------ RECORDS FOR THE TASK

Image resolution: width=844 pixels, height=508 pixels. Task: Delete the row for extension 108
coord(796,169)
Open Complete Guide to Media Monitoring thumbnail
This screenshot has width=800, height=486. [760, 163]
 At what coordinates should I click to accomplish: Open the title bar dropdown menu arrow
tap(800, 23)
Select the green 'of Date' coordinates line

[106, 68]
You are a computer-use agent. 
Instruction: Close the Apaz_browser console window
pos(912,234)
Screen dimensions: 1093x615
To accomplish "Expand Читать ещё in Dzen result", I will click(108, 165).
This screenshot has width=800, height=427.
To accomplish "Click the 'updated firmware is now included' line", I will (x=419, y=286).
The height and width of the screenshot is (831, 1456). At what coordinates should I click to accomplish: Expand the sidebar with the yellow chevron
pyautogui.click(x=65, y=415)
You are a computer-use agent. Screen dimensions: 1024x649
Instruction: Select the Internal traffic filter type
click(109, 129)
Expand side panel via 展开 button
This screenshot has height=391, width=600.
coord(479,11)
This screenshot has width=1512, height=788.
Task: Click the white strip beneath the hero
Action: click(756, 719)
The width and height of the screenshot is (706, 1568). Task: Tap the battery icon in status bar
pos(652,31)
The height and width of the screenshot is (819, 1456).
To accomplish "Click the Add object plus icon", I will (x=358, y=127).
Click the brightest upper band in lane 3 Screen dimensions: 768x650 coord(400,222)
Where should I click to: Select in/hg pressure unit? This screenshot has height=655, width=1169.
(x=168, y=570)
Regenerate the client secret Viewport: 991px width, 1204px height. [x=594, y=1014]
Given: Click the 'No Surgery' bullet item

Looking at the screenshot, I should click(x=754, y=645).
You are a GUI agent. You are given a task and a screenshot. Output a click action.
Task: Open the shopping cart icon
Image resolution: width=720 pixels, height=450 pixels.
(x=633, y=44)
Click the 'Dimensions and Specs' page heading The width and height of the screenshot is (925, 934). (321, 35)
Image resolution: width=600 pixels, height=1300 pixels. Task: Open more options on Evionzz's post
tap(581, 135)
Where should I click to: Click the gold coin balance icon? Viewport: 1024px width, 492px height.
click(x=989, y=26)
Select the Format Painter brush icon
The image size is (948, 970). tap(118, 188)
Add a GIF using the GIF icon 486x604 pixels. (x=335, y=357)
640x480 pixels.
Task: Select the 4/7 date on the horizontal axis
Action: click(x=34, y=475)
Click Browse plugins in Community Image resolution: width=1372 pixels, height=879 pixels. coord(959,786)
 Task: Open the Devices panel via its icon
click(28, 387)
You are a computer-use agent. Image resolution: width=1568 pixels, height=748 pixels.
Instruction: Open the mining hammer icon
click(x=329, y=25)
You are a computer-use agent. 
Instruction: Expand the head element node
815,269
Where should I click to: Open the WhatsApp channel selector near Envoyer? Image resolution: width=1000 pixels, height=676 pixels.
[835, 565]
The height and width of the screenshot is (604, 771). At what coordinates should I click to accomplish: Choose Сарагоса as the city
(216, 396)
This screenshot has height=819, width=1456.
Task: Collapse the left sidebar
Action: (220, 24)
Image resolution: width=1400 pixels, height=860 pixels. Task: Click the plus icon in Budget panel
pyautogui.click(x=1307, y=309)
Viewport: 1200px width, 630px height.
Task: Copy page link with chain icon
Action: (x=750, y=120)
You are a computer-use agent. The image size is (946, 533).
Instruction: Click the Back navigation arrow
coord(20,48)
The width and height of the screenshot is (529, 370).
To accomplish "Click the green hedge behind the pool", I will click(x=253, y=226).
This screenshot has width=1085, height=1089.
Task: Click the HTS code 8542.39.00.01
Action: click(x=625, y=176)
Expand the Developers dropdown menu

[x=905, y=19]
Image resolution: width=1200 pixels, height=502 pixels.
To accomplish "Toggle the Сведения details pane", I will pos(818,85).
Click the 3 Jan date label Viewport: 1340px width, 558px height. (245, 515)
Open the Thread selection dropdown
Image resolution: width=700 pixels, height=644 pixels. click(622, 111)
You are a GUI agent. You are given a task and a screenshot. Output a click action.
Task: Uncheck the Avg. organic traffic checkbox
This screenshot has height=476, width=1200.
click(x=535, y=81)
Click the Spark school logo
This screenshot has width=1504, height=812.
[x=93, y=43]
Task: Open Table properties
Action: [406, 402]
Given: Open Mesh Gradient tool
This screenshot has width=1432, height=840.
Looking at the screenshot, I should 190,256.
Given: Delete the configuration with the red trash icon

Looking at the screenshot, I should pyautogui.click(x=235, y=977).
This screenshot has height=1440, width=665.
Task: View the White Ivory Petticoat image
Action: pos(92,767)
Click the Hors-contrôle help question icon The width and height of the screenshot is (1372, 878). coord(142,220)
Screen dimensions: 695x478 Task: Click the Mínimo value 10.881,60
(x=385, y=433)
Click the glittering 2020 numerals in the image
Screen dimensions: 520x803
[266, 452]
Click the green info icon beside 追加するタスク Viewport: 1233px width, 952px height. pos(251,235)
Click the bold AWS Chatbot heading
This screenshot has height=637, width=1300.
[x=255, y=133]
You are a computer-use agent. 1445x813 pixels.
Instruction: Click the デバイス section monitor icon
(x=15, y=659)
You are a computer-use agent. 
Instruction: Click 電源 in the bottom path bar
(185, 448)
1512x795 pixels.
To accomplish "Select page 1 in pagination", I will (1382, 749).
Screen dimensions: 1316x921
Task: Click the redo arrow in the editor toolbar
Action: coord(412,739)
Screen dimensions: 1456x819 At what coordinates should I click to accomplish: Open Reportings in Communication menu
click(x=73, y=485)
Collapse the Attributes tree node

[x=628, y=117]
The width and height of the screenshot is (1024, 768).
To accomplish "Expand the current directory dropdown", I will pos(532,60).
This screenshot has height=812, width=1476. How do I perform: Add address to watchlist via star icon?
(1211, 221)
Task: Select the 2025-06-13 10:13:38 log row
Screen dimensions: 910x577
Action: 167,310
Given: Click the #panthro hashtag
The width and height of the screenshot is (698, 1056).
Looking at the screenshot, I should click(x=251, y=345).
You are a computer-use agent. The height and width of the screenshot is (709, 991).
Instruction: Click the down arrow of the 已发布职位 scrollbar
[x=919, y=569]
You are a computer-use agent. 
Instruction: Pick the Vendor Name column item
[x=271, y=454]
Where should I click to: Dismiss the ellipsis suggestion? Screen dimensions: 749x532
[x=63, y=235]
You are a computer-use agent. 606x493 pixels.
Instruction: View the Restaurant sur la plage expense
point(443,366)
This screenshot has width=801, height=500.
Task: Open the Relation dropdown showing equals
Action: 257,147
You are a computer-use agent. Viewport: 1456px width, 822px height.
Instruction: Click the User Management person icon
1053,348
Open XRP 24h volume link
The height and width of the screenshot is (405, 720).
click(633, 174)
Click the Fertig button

------------

Can you transcribe every line of the listing above verbatim, character for character?

Image resolution: width=844 pixels, height=508 pixels. Task: Delete the row for extension 108
coord(796,169)
Open Complete Guide to Media Monitoring thumbnail
This screenshot has width=800, height=486. [760, 163]
 At what coordinates should I click to accomplish: Open the title bar dropdown menu arrow
tap(800, 23)
Select the green 'of Date' coordinates line

[106, 68]
You are a computer-use agent. 
Instruction: Close the Apaz_browser console window
pos(912,234)
Screen dimensions: 1093x615
To accomplish "Expand Читать ещё in Dzen result", I will click(108, 165).
This screenshot has width=800, height=427.
To accomplish "Click the 'updated firmware is now included' line", I will (x=419, y=286).
The height and width of the screenshot is (831, 1456). At what coordinates should I click to accomplish: Expand the sidebar with the yellow chevron
pyautogui.click(x=65, y=415)
You are a computer-use agent. Screen dimensions: 1024x649
Instruction: Select the Internal traffic filter type
click(109, 129)
Expand side panel via 展开 button
This screenshot has height=391, width=600.
coord(479,11)
This screenshot has width=1512, height=788.
Task: Click the white strip beneath the hero
Action: click(756, 719)
The width and height of the screenshot is (706, 1568). Task: Tap the battery icon in status bar
pos(652,31)
The height and width of the screenshot is (819, 1456).
To accomplish "Click the Add object plus icon", I will (x=358, y=127).
Click the brightest upper band in lane 3 Screen dimensions: 768x650 coord(400,222)
Where should I click to: Select in/hg pressure unit? This screenshot has height=655, width=1169.
(x=168, y=570)
Regenerate the client secret Viewport: 991px width, 1204px height. [x=594, y=1014]
Given: Click the 'No Surgery' bullet item

Looking at the screenshot, I should click(x=754, y=645).
You are a GUI agent. You are given a task and a screenshot. Output a click action.
Task: Open the shopping cart icon
Image resolution: width=720 pixels, height=450 pixels.
(x=633, y=44)
Click the 'Dimensions and Specs' page heading The width and height of the screenshot is (925, 934). (321, 35)
Image resolution: width=600 pixels, height=1300 pixels. Task: Open more options on Evionzz's post
tap(581, 135)
Where should I click to: Click the gold coin balance icon? Viewport: 1024px width, 492px height.
click(x=989, y=26)
Select the Format Painter brush icon
The image size is (948, 970). tap(118, 188)
Add a GIF using the GIF icon 486x604 pixels. (x=335, y=357)
640x480 pixels.
Task: Select the 4/7 date on the horizontal axis
Action: click(x=34, y=475)
Click Browse plugins in Community Image resolution: width=1372 pixels, height=879 pixels. coord(959,786)
 Task: Open the Devices panel via its icon
click(28, 387)
You are a computer-use agent. Image resolution: width=1568 pixels, height=748 pixels.
Instruction: Open the mining hammer icon
click(x=329, y=25)
You are a computer-use agent. 
Instruction: Expand the head element node
815,269
Where should I click to: Open the WhatsApp channel selector near Envoyer? Image resolution: width=1000 pixels, height=676 pixels.
[835, 565]
The height and width of the screenshot is (604, 771). At what coordinates should I click to accomplish: Choose Сарагоса as the city
(216, 396)
This screenshot has height=819, width=1456.
Task: Collapse the left sidebar
Action: (220, 24)
Image resolution: width=1400 pixels, height=860 pixels. Task: Click the plus icon in Budget panel
pyautogui.click(x=1307, y=309)
Viewport: 1200px width, 630px height.
Task: Copy page link with chain icon
Action: (x=750, y=120)
You are a computer-use agent. The image size is (946, 533).
Instruction: Click the Back navigation arrow
coord(20,48)
The width and height of the screenshot is (529, 370).
To accomplish "Click the green hedge behind the pool", I will click(x=253, y=226).
This screenshot has width=1085, height=1089.
Task: Click the HTS code 8542.39.00.01
Action: click(x=625, y=176)
Expand the Developers dropdown menu

[x=905, y=19]
Image resolution: width=1200 pixels, height=502 pixels.
To accomplish "Toggle the Сведения details pane", I will pos(818,85).
Click the 3 Jan date label Viewport: 1340px width, 558px height. (245, 515)
Open the Thread selection dropdown
Image resolution: width=700 pixels, height=644 pixels. click(622, 111)
You are a GUI agent. You are given a task and a screenshot. Output a click action.
Task: Uncheck the Avg. organic traffic checkbox
This screenshot has height=476, width=1200.
click(x=535, y=81)
Click the Spark school logo
This screenshot has width=1504, height=812.
[x=93, y=43]
Task: Open Table properties
Action: [406, 402]
Given: Open Mesh Gradient tool
This screenshot has width=1432, height=840.
Looking at the screenshot, I should 190,256.
Given: Delete the configuration with the red trash icon

Looking at the screenshot, I should pyautogui.click(x=235, y=977).
This screenshot has height=1440, width=665.
Task: View the White Ivory Petticoat image
Action: pos(92,767)
Click the Hors-contrôle help question icon The width and height of the screenshot is (1372, 878). coord(142,220)
Screen dimensions: 695x478 Task: Click the Mínimo value 10.881,60
(x=385, y=433)
Click the glittering 2020 numerals in the image
Screen dimensions: 520x803
[266, 452]
Click the green info icon beside 追加するタスク Viewport: 1233px width, 952px height. pos(251,235)
Click the bold AWS Chatbot heading
This screenshot has height=637, width=1300.
[x=255, y=133]
You are a computer-use agent. 1445x813 pixels.
Instruction: Click the デバイス section monitor icon
(x=15, y=659)
You are a computer-use agent. 
Instruction: Click 電源 in the bottom path bar
(185, 448)
1512x795 pixels.
To accomplish "Select page 1 in pagination", I will (1382, 749).
Screen dimensions: 1316x921
Task: Click the redo arrow in the editor toolbar
Action: coord(412,739)
Screen dimensions: 1456x819 At what coordinates should I click to accomplish: Open Reportings in Communication menu
click(x=73, y=485)
Collapse the Attributes tree node

[x=628, y=117]
The width and height of the screenshot is (1024, 768).
To accomplish "Expand the current directory dropdown", I will pos(532,60).
This screenshot has height=812, width=1476. How do I perform: Add address to watchlist via star icon?
(1211, 221)
Task: Select the 2025-06-13 10:13:38 log row
Screen dimensions: 910x577
Action: 167,310
Given: Click the #panthro hashtag
The width and height of the screenshot is (698, 1056).
Looking at the screenshot, I should click(x=251, y=345).
You are a computer-use agent. The height and width of the screenshot is (709, 991).
Instruction: Click the down arrow of the 已发布职位 scrollbar
[x=919, y=569]
You are a computer-use agent. 
Instruction: Pick the Vendor Name column item
[x=271, y=454]
Where should I click to: Dismiss the ellipsis suggestion? Screen dimensions: 749x532
[x=63, y=235]
You are a computer-use agent. 606x493 pixels.
Instruction: View the Restaurant sur la plage expense
point(443,366)
This screenshot has width=801, height=500.
Task: Open the Relation dropdown showing equals
Action: 257,147
You are a computer-use agent. Viewport: 1456px width, 822px height.
Instruction: Click the User Management person icon
1053,348
Open XRP 24h volume link
The height and width of the screenshot is (405, 720).
click(633, 174)
Click the Fertig button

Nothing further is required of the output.